▸ Exercise description:
Using the article on how chromosomes break, explain in one to three sentences why two sequences that both break often but always lie on opposite sides of the nucleus have a very low or zero chance of translocating.

The shape of things in the genome, and how chromosomes break

by Tom Ulrich on February 24, 2012

While a cell's chromosomes (red, in a dividing cell) may look like they sit in a tangled jumble, they are actually organized in precise 3D fashion, which in turn influences what happens when chromosomes break. (Lothar Schmermelleh/Wikimedia Commons)

We’ve known for decades that our chromosomes can break and reshuffle, especially in cancer cells. We also see this process, called translocation, in naïve B cells when they start to produce antibodies for the first time: the cell breaks, shuffles and recombines genes to decide which threat it will defend against.

But knowing these things happen doesn’t mean that we’ve understood the rules for how and why they happen. By combining two powerful methods of genomic mapping, a research team led by Frederick Alt, director of the Program in Cellular and Molecular (PCMM) Medicine at Children’s Hospital Boston and the Immune Disease Institute (IDI), has brought some of those rules into clearer focus. It turns out that the genome’s three-dimensional organization – where each of the genome’s thousands of genes lie spatially within the cell’s nucleus – holds great influence over where broken chromosome ends rejoin.

“While chromosomal breaks and translocations are fundamental to many cancers, historically we’ve had no approaches to systematically study how they are generated,” says Alt. “About five years ago, our group set out to generate a high-throughput approach to address this important problem in cancer biology.”

To accomplish this goal, the Alt lab developed high-throughput genome-wide translocation sequencing (HTGTS). This technique maps “hot spots” in the genome, places where chromosome breaks and translocations are more likely to occur. In early HTGTS studies, they found that broken chromosomes often rearrange within themselves, as opposed to sharing pieces across different chromosomes.

To probe these findings more deeply, Alt’s laboratory joined forces with Job Dekker – co-director of the Program in Systems Biology at the University of Massachusetts Medical School – to combine HTGTS with another method called Hi-C. Developed by Dekker’s group, Hi-C measures how all the sequences in the genome are arranged relative to one another in three dimensions.

What they found were several related but distinct principles that together highlight the relationship between proximity (how close two chromosomes or genes are physically), the genome’s 3D structure, and break frequency (the likelihood that a chromosome will break at a given gene sequence).

“Two sequences have to be broken and physically proximal to join,” Alt explains. “If two sequences are together in most cells and frequently broken, they will translocate in many cells. If two sequences are frequently together but one of them doesn’t break, or if they both break frequently but always lie on opposite sides of the nucleus, the chances that they will translocate are very low or zero.

“However, if both sequences break very frequently and are close together in only a subset of cells,” he continues, “they will very frequently translocate in that subset, contributing to recurrent translocations.” This last point, he notes, helps explain the recurrent translocations often seen in lymphomas.

This new understanding of the relative roles of proximity, organization and frequency in chromosomal translocations opens up new avenues for deciphering how the organization of cell’s nucleus affects the genomic disarray found in cancer and other diseases characterized by chromosome reshuffling. “We feel that our findings and the application of our approaches will provide a new lens through which to view the genomes of many different types of cancer,” Alt says.

▸ Provided data:
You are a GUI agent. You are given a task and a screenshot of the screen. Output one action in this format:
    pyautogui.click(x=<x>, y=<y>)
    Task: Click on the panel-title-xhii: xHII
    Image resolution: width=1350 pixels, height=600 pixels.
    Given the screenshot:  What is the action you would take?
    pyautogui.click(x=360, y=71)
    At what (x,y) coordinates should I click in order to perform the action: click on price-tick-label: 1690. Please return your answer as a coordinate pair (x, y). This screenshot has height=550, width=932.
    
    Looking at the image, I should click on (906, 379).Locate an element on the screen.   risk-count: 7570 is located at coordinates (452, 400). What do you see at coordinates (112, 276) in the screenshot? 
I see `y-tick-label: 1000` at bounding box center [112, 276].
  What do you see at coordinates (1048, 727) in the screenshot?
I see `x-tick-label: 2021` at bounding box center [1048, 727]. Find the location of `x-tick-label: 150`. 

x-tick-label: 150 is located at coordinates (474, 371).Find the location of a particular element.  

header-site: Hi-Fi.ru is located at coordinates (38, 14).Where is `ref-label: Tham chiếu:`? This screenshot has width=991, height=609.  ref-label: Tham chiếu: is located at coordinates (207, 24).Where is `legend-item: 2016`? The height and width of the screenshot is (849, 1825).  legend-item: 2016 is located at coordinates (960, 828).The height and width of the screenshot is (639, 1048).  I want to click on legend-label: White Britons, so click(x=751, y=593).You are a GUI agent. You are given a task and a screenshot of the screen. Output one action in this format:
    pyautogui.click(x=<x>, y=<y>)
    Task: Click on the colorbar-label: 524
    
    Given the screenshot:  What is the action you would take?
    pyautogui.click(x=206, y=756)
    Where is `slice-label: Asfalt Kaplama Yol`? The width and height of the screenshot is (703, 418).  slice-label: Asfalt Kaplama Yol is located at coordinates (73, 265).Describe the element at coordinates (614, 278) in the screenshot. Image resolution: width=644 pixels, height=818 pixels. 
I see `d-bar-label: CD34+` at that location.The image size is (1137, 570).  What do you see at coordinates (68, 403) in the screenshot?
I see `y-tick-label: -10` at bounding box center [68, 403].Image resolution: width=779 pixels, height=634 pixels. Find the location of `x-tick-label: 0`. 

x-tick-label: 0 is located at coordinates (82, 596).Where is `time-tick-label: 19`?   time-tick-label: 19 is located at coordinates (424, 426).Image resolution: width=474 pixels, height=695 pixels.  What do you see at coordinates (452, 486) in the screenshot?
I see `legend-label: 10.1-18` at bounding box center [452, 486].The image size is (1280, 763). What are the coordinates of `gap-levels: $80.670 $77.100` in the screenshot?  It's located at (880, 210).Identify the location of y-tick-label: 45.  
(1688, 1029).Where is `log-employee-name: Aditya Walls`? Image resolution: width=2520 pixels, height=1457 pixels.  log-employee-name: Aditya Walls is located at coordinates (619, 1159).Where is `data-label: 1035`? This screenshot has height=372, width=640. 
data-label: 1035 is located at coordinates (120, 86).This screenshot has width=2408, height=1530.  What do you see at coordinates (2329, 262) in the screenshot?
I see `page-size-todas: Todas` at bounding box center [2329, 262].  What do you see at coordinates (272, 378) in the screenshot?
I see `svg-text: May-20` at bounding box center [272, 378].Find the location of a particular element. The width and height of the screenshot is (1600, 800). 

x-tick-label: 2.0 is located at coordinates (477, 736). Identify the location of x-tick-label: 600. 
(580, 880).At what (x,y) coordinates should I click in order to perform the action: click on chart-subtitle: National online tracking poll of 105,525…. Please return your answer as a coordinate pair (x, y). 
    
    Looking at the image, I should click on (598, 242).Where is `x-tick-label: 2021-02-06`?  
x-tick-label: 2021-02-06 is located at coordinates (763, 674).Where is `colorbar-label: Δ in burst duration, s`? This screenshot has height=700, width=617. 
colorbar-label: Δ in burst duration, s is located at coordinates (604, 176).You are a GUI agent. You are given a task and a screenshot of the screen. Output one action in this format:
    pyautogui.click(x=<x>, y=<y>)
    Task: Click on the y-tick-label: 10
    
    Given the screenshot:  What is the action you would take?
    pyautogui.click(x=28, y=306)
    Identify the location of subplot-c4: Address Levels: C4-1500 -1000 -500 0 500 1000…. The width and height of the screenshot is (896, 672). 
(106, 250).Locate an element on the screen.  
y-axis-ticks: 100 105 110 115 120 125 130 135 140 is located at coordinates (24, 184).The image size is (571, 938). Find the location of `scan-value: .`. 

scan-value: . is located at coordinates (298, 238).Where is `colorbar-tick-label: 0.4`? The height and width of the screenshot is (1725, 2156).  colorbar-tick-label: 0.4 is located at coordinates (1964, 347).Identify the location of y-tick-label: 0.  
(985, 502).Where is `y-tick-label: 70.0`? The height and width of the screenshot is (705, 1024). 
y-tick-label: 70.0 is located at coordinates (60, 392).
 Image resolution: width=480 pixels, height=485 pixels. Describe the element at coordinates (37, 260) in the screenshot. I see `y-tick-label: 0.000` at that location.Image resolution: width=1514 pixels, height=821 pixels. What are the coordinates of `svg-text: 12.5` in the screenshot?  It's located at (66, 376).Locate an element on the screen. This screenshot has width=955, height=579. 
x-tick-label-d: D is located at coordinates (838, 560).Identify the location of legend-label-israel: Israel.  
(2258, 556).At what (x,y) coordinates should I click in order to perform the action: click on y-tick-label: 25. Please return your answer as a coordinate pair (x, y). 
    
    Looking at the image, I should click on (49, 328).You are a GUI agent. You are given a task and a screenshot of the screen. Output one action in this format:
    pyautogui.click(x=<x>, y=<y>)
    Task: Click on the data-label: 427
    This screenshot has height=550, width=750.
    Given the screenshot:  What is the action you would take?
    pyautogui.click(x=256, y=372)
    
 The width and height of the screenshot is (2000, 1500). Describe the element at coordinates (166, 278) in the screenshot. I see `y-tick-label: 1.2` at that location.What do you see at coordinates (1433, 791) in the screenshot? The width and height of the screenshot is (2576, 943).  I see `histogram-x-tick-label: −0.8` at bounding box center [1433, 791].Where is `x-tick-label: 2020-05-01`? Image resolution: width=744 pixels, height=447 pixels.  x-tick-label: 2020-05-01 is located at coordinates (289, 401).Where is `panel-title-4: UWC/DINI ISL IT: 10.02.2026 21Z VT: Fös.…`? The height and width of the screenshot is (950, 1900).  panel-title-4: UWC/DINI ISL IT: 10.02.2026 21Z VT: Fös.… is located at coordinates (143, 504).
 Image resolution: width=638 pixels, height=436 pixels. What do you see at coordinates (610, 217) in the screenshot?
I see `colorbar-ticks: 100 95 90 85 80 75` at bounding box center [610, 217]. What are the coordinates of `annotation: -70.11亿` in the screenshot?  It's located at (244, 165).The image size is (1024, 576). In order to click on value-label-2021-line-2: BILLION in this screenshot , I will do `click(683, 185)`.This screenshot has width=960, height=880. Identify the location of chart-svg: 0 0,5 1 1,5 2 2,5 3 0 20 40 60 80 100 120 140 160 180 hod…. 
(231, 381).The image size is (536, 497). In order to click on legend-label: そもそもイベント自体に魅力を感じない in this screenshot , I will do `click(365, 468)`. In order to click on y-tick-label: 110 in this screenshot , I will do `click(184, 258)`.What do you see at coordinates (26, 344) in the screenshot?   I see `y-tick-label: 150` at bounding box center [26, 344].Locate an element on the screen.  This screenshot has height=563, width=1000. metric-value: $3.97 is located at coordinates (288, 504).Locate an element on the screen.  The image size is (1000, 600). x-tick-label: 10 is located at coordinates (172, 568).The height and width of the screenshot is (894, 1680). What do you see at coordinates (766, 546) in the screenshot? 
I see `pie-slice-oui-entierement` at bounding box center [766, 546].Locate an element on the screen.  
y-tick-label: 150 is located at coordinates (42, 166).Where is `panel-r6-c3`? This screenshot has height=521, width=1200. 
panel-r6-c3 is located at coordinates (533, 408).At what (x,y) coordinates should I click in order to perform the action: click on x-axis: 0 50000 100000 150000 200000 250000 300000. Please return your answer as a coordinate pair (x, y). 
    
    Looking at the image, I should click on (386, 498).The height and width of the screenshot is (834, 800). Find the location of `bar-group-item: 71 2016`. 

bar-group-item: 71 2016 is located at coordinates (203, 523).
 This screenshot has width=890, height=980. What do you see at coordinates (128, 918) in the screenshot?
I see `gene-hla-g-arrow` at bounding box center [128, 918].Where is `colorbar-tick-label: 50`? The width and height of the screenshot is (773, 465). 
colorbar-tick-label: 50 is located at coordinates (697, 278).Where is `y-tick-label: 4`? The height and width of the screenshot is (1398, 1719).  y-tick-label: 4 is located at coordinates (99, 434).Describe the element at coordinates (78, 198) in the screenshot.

▸ Response to the exercise:
To join, two sequences must both be broken and be physically close to each other. Sequences that always sit on opposite sides of the nucleus are never close, so however often they break, their chance of translocating stays very low or zero.